Start of Block

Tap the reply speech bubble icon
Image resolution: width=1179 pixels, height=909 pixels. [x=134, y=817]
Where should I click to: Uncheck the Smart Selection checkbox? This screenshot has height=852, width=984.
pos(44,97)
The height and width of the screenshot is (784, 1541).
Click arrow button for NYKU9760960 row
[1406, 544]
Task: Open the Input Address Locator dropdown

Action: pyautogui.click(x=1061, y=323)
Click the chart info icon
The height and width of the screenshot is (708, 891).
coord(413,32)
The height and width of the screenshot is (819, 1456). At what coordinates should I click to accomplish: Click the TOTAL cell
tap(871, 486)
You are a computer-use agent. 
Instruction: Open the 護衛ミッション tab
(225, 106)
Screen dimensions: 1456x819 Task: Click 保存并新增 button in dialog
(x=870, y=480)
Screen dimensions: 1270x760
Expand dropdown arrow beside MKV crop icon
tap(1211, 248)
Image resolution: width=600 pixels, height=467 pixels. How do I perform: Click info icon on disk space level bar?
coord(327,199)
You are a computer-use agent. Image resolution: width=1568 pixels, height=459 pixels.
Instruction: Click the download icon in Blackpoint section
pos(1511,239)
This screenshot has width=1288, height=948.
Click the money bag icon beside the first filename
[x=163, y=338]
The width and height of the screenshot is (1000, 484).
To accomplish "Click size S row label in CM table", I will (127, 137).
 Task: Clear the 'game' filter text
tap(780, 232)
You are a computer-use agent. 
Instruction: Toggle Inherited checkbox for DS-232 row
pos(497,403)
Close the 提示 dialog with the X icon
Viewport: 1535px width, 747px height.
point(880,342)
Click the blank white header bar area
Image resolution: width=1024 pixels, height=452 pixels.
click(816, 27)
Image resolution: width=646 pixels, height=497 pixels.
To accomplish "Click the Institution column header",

End of Block

INSTRUCTIONS FOR THE TASK
From the data, list each line in which the string "header" appears.

EXERCISE OUTPUT
Click the blank white header bar area
To accomplish "Click the Institution column header",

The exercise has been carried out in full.